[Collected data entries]
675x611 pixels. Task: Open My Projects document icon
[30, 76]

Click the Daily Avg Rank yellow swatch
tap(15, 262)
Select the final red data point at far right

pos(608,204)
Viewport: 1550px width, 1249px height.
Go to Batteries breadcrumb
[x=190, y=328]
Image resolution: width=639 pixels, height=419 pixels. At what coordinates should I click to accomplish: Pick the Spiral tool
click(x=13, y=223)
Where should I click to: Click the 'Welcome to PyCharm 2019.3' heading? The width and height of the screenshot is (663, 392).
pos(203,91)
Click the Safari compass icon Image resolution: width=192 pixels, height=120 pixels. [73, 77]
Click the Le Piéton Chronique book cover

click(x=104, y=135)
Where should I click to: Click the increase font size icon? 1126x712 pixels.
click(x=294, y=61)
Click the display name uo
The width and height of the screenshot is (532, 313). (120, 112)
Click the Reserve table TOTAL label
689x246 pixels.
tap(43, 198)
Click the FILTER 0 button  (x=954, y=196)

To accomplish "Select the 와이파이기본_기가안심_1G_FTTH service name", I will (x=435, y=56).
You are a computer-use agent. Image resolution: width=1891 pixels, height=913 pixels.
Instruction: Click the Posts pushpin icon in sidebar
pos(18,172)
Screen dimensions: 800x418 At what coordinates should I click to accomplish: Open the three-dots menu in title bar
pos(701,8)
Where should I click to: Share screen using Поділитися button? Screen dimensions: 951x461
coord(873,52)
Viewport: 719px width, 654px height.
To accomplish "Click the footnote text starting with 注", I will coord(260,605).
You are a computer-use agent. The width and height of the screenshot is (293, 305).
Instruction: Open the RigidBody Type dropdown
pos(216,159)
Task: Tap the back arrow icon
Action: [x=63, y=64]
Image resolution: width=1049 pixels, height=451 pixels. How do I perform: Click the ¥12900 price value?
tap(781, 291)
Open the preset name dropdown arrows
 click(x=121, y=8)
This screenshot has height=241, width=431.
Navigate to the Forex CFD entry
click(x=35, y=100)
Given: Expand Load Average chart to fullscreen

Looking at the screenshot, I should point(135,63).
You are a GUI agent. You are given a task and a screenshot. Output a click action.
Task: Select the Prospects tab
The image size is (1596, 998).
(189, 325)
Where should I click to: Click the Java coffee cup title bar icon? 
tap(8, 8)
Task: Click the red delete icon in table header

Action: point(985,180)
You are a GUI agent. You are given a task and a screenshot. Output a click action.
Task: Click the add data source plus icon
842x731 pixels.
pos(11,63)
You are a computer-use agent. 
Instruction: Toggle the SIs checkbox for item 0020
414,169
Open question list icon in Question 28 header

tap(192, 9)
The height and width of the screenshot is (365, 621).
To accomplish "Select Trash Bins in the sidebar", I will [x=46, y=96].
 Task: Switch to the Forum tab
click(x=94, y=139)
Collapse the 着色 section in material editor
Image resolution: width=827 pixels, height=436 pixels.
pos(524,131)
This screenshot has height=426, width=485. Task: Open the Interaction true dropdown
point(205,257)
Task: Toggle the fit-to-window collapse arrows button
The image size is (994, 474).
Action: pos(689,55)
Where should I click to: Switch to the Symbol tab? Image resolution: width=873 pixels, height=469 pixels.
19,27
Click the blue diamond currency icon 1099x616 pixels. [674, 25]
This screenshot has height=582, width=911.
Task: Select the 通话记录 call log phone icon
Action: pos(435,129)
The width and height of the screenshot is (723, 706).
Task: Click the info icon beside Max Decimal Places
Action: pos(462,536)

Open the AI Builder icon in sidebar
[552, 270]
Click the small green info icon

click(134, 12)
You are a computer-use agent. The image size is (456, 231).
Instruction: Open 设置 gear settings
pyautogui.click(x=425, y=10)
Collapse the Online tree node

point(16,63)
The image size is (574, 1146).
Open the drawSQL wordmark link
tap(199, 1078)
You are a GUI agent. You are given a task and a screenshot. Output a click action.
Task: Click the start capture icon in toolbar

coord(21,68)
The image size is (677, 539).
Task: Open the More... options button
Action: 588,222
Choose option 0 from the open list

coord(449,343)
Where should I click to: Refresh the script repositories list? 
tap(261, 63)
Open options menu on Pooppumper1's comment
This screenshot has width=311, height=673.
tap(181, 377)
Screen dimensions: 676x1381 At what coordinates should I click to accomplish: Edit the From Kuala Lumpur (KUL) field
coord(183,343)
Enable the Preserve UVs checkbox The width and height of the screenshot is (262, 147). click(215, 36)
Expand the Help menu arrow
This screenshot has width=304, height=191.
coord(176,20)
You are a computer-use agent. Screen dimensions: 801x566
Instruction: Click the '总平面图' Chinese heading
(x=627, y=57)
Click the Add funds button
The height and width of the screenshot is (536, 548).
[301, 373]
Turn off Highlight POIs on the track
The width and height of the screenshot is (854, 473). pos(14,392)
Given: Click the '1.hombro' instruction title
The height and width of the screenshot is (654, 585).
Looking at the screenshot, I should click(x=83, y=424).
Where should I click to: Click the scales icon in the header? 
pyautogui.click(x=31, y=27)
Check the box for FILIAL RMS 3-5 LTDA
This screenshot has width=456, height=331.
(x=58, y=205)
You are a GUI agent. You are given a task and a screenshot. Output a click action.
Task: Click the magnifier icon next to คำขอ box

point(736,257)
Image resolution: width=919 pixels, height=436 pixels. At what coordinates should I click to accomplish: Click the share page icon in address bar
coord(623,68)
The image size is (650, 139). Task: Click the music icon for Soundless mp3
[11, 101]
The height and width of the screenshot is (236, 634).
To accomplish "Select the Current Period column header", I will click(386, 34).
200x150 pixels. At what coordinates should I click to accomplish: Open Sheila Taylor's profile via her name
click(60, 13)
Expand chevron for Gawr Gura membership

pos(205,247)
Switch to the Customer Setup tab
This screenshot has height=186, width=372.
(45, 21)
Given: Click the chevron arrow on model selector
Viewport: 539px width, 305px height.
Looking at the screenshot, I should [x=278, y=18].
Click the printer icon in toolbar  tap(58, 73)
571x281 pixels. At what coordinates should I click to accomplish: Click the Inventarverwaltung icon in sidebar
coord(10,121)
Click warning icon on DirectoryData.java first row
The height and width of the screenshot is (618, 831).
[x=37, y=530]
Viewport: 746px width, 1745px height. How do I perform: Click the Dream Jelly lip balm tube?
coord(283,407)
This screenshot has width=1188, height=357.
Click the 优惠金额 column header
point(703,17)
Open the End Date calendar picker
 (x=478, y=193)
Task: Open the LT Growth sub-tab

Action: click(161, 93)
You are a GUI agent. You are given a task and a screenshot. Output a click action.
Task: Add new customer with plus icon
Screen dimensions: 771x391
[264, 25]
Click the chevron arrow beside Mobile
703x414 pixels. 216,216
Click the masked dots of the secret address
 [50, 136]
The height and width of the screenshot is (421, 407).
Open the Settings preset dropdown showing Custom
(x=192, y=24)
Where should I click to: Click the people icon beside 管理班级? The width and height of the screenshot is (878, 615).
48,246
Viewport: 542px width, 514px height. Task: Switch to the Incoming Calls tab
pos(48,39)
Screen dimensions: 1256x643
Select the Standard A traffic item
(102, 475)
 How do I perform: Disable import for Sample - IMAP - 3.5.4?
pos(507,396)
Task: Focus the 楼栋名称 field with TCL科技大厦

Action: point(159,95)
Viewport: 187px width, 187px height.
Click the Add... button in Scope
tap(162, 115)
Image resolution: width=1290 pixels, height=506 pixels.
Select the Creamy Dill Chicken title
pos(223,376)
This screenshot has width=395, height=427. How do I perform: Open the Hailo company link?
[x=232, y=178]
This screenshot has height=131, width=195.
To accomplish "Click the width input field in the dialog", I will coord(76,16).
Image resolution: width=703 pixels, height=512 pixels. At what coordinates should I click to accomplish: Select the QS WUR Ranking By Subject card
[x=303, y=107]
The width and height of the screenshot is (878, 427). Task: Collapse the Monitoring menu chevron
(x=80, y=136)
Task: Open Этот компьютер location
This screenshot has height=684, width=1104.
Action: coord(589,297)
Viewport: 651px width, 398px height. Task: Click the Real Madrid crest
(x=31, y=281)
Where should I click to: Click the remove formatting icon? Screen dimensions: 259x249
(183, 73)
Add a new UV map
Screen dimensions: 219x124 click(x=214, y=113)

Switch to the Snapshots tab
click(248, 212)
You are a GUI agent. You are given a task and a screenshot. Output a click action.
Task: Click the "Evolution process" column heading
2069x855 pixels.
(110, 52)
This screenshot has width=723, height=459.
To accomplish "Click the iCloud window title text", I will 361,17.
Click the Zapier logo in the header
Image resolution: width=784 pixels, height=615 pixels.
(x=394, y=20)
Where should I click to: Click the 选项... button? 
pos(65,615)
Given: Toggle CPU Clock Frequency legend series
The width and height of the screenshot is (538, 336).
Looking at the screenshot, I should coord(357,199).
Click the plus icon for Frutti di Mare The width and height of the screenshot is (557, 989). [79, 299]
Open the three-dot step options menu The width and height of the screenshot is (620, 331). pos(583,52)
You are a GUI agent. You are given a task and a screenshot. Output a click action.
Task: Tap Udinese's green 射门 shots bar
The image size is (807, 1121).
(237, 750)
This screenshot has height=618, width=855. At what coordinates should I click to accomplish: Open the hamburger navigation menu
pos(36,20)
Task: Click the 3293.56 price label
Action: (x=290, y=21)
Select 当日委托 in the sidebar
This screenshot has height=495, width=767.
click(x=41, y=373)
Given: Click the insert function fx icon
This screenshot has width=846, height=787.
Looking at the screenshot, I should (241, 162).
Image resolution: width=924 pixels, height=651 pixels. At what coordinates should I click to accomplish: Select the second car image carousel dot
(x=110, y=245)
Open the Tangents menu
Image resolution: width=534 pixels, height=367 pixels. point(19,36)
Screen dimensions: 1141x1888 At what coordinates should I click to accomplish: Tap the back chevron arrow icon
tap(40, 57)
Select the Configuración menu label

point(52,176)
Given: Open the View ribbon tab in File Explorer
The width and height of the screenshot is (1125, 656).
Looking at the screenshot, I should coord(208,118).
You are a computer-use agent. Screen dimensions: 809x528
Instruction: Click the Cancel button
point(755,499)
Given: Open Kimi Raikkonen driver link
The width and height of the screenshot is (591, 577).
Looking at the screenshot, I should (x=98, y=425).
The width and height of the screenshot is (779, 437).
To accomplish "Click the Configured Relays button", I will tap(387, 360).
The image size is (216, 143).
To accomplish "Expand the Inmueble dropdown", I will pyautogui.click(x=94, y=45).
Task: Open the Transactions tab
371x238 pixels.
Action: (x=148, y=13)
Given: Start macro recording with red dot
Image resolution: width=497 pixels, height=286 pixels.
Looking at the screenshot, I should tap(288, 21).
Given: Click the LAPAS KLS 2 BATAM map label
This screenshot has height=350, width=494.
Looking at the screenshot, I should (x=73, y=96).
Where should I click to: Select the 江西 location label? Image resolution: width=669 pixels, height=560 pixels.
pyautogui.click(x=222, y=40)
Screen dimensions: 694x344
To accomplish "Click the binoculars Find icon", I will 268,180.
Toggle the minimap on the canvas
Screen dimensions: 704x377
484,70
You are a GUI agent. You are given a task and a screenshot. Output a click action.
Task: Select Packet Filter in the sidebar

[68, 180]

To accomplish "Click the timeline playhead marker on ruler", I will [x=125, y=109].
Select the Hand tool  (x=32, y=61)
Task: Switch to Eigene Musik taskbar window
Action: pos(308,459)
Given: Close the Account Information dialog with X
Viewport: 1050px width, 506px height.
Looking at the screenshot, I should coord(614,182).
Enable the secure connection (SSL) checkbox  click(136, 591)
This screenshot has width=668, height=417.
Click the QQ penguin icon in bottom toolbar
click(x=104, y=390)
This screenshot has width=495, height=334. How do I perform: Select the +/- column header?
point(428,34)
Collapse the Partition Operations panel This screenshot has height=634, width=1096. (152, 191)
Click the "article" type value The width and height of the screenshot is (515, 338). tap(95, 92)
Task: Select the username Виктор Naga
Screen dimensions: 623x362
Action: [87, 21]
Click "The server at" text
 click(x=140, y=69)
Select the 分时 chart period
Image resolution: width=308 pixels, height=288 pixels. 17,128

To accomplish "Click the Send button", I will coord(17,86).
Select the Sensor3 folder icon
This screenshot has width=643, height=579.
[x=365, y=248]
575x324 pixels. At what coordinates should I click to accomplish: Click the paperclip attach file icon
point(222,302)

WHAT IS EXPECTED =
Whenever a line of the data includes "Enable", copy that line.

RESPONSE AREA =
Enable the Preserve UVs checkbox The width and height of the screenshot is (262, 147). click(215, 36)
Enable the secure connection (SSL) checkbox  click(136, 591)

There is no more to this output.